6. **Find the angles for tan x = -1:**
* Where is `tan x` equal to -1? That happens when the x and y coordinates are opposite (like at 135 degrees or 3π/4 radians). So, `x = 3π/4`.
* Again, add π to find the next spot: `3π/4 + π = 7π/4`.

7. **List all the solutions:** We need to make sure our answers are between 0 and 2π (which is 360 degrees). All the angles we found are in that range!
So, our solutions are `π/4, 3π/4, 5π/4, 7π/4`.

And that's it! We solved it! High five!

Alternative answer

Answer: The solutions are $x = \frac{\pi}{4}, \frac{3\pi}{4}, \frac{5\pi}{4}, \frac{7\pi}{4}$. Explain
This is a question about solving trigonometric equations using identities and finding angles on the unit circle . The solving step is:

Hey there! This problem looks like fun! We need to find the 'x' values that make the equation `tan x - cot x = 0` true, but only for 'x' between 0 and 2π (not including 2π).

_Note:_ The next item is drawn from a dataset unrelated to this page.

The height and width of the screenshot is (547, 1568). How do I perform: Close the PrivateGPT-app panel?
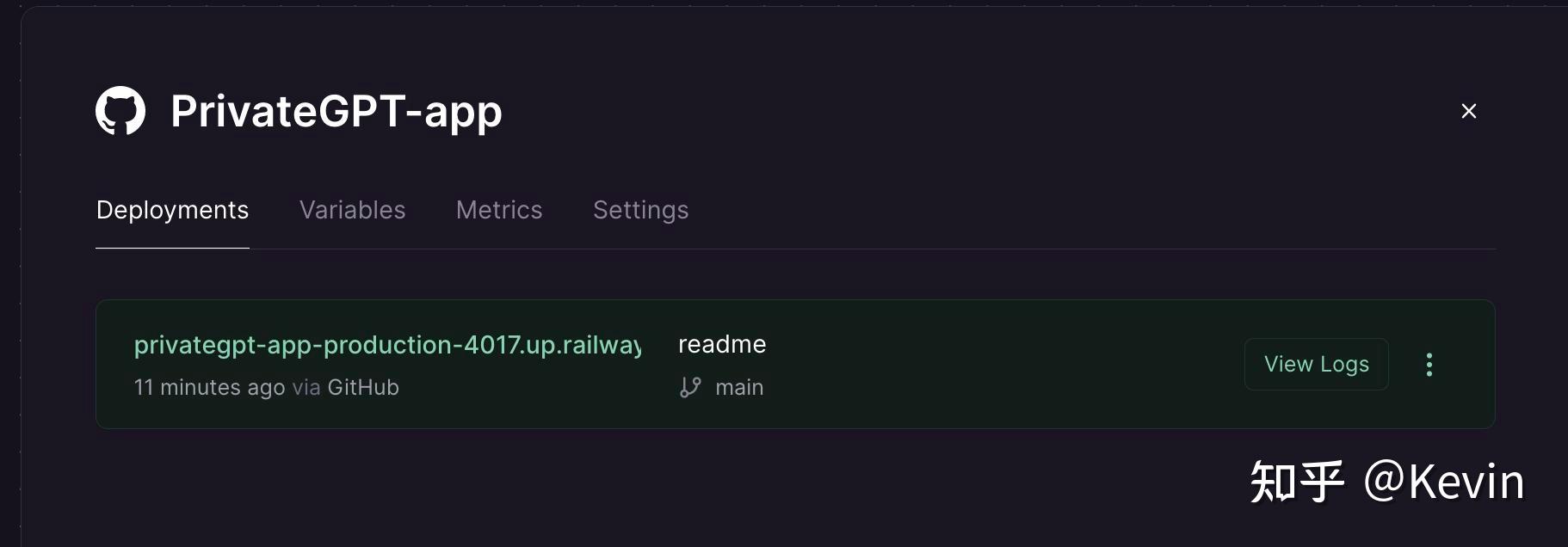click(1468, 111)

1. First, I know a cool trick: `cot x` is just the flip of `tan x`. So, `cot x` is the same as `1/tan x`. I can rewrite the problem like this:
`tan x - 1/tan x = 0`

2. To get rid of that fraction (who likes fractions, right?), I can multiply *everything* by `tan x`. This makes the equation simpler:
`tan x * tan x - (1/tan x) * tan x = 0 * tan x`
This simplifies to:
`tan^2 x - 1 = 0`

3. Now, I want to get `tan^2 x` by itself, so I'll add 1 to both sides:
`tan^2 x = 1`

4. If something squared is 1, then that "something" can be either 1 or -1. So, we have two possibilities for `tan x`:
`tan x = 1` or `tan x = -1`

5. Now, I just need to remember my unit circle or special angles!
* For `tan x = 1`: This happens when 'x' is `π/4` (that's in the first quarter of the circle) and `5π/4` (that's in the third quarter, because tangent is positive there too!).
* For `tan x = -1`: This happens when 'x' is `3π/4` (that's in the second quarter of the circle) and `7π/4` (that's in the fourth quarter, where tangent is negative!).

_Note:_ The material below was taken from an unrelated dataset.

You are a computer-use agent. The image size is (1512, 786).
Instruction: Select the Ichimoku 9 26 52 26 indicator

All these angles (`π/4`, `3π/4`, `5π/4`, `7π/4`) are between 0 and 2π, so they are all our answers!

Alternative answer

Answer: The solutions are x = π/4, 3π/4, 5π/4, 7π/4. Explain
This is a question about <solving trigonometric equations using identities>. The solving step is:

First, I looked at the problem: `tan x - cot x = 0`.
I know that `tan x` is like `sin x / cos x` and `cot x` is like `cos x / sin x`. So, I rewrote the equation:
`sin x / cos x - cos x / sin x = 0`

Next, I needed to make the bottom parts the same, just like when adding or subtracting fractions! I found a common bottom part: `sin x * cos x`.
So, I got: `(sin x * sin x - cos x * cos x) / (sin x * cos x) = 0`
This means `(sin^2 x - cos^2 x) / (sin x * cos x) = 0`

For this fraction to be zero, the top part must be zero, and the bottom part *cannot* be zero.
So, `sin^2 x - cos^2 x = 0`.
And `sin x * cos x` cannot be zero (meaning `sin x` can't be 0 and `cos x` can't be 0).

Now, let's look at the top part: `sin^2 x - cos^2 x = 0`.
This reminded me of a super cool identity! It's like `-(cos^2 x - sin^2 x) = 0`, and I know that `cos^2 x - sin^2 x` is the same as `cos(2x)`.
So, I had `-cos(2x) = 0`, which means `cos(2x) = 0`.

Now I need to find out when `cos` of something is zero. I know that `cos` is zero at `π/2`, `3π/2`, `5π/2`, `7π/2`, and so on.
So, `2x` must be equal to `π/2` or `3π/2` or `5π/2` or `7π/2` (and more if we go beyond `2π`).

Let's find `x` by dividing everything by 2:
1. If `2x = π/2`, then `x = (π/2) / 2 = π/4`.
2. If `2x = 3π/2`, then `x = (3π/2) / 2 = 3π/4`.
3. If `2x = 5π/2`, then `x = (5π/2) / 2 = 5π/4`.
4. If `2x = 7π/2`, then `x = (7π/2) / 2 = 7π/4`.

If I tried the next one, `2x = 9π/2`, then `x = 9π/4`. But this is bigger than `2π` (which is `8π/4`), so I stop here because the problem asked for answers only between `0` and `2π` (not including `2π`).

Finally, I just double-checked that none of these `x` values would make `sin x` or `cos x` zero, which would make the original `tan x` or `cot x` undefined. Since all our answers (`π/4, 3π/4, 5π/4, 7π/4`) have `sin x` and `cos x` values like `±√2/2`, they are all good!